*Assignment*. Please tally the lines below that contain the word "will" and reply with the total alone.

= = = = =

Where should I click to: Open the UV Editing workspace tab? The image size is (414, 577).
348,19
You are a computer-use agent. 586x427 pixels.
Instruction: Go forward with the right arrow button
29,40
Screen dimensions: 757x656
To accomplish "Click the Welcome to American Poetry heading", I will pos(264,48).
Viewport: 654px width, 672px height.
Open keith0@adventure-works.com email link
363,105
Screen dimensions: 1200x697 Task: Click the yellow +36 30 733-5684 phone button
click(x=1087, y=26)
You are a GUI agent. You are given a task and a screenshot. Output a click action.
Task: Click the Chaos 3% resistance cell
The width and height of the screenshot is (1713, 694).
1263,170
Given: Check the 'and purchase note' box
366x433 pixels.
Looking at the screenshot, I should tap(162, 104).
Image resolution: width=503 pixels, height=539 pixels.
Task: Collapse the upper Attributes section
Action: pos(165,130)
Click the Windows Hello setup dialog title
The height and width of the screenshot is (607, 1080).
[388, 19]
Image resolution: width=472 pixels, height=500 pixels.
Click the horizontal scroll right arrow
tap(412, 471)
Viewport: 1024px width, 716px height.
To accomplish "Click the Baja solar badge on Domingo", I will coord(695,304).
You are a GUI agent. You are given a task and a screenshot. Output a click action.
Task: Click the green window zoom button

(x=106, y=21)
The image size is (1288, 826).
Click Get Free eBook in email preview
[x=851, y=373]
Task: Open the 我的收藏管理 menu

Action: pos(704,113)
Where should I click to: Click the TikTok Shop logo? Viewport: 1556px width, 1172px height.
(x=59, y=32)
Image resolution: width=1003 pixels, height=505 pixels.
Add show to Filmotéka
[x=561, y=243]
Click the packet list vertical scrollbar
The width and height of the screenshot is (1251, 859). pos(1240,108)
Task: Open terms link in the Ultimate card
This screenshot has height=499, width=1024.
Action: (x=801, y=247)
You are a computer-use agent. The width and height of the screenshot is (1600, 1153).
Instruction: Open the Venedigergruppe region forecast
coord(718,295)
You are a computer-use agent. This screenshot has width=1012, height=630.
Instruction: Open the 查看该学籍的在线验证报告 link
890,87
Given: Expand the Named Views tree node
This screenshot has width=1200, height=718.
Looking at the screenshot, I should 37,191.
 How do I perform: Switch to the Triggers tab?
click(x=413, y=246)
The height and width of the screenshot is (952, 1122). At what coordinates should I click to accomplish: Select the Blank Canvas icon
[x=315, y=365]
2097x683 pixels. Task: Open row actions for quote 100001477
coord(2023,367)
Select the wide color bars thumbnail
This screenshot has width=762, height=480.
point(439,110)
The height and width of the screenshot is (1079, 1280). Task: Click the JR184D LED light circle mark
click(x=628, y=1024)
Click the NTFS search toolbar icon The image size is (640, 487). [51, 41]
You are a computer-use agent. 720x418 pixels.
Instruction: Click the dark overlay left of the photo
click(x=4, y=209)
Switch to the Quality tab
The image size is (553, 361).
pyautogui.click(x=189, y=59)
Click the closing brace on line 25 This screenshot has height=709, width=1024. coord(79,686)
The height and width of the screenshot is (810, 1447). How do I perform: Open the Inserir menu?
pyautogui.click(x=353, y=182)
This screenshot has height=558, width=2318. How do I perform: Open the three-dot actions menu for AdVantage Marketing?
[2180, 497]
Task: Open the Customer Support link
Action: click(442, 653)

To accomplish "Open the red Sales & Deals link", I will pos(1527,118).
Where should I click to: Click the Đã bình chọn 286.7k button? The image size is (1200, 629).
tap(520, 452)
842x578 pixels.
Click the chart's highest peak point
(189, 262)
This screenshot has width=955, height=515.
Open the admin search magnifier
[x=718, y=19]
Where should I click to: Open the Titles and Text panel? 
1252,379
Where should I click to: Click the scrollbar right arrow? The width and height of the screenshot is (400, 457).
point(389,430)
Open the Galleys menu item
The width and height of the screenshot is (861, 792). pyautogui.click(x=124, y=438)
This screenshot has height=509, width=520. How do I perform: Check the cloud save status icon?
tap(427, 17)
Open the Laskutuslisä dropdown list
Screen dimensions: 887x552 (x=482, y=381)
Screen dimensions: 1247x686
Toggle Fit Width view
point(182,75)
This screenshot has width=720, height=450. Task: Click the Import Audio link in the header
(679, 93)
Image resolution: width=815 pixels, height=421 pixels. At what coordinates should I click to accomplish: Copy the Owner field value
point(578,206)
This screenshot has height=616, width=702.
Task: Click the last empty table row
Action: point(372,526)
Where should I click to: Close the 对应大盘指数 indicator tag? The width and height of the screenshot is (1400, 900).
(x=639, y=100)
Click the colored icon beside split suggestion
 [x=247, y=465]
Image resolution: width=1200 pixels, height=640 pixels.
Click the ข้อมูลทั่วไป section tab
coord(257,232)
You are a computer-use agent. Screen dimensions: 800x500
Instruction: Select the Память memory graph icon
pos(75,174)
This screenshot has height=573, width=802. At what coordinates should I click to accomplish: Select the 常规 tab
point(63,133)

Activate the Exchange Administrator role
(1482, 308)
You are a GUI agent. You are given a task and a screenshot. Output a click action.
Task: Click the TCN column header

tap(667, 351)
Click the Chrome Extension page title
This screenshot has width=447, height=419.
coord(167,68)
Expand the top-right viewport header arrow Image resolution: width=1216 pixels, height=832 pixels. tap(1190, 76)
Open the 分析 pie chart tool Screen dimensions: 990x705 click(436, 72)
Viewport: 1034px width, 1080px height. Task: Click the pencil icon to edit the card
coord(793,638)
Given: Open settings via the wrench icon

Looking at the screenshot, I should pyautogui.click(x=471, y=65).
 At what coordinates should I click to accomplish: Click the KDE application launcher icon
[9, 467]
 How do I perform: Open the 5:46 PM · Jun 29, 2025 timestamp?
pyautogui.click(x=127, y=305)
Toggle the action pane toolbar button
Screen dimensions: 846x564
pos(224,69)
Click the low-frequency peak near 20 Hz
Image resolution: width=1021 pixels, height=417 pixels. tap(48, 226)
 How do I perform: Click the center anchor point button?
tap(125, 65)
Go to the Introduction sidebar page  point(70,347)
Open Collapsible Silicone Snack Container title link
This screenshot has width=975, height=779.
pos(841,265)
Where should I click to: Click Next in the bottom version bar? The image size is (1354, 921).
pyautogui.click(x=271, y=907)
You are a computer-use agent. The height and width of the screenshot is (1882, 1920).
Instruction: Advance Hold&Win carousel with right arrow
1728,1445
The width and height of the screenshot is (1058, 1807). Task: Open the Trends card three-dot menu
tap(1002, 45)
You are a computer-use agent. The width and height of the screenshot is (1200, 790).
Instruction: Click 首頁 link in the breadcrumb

= = = = =

*Answer space*. 3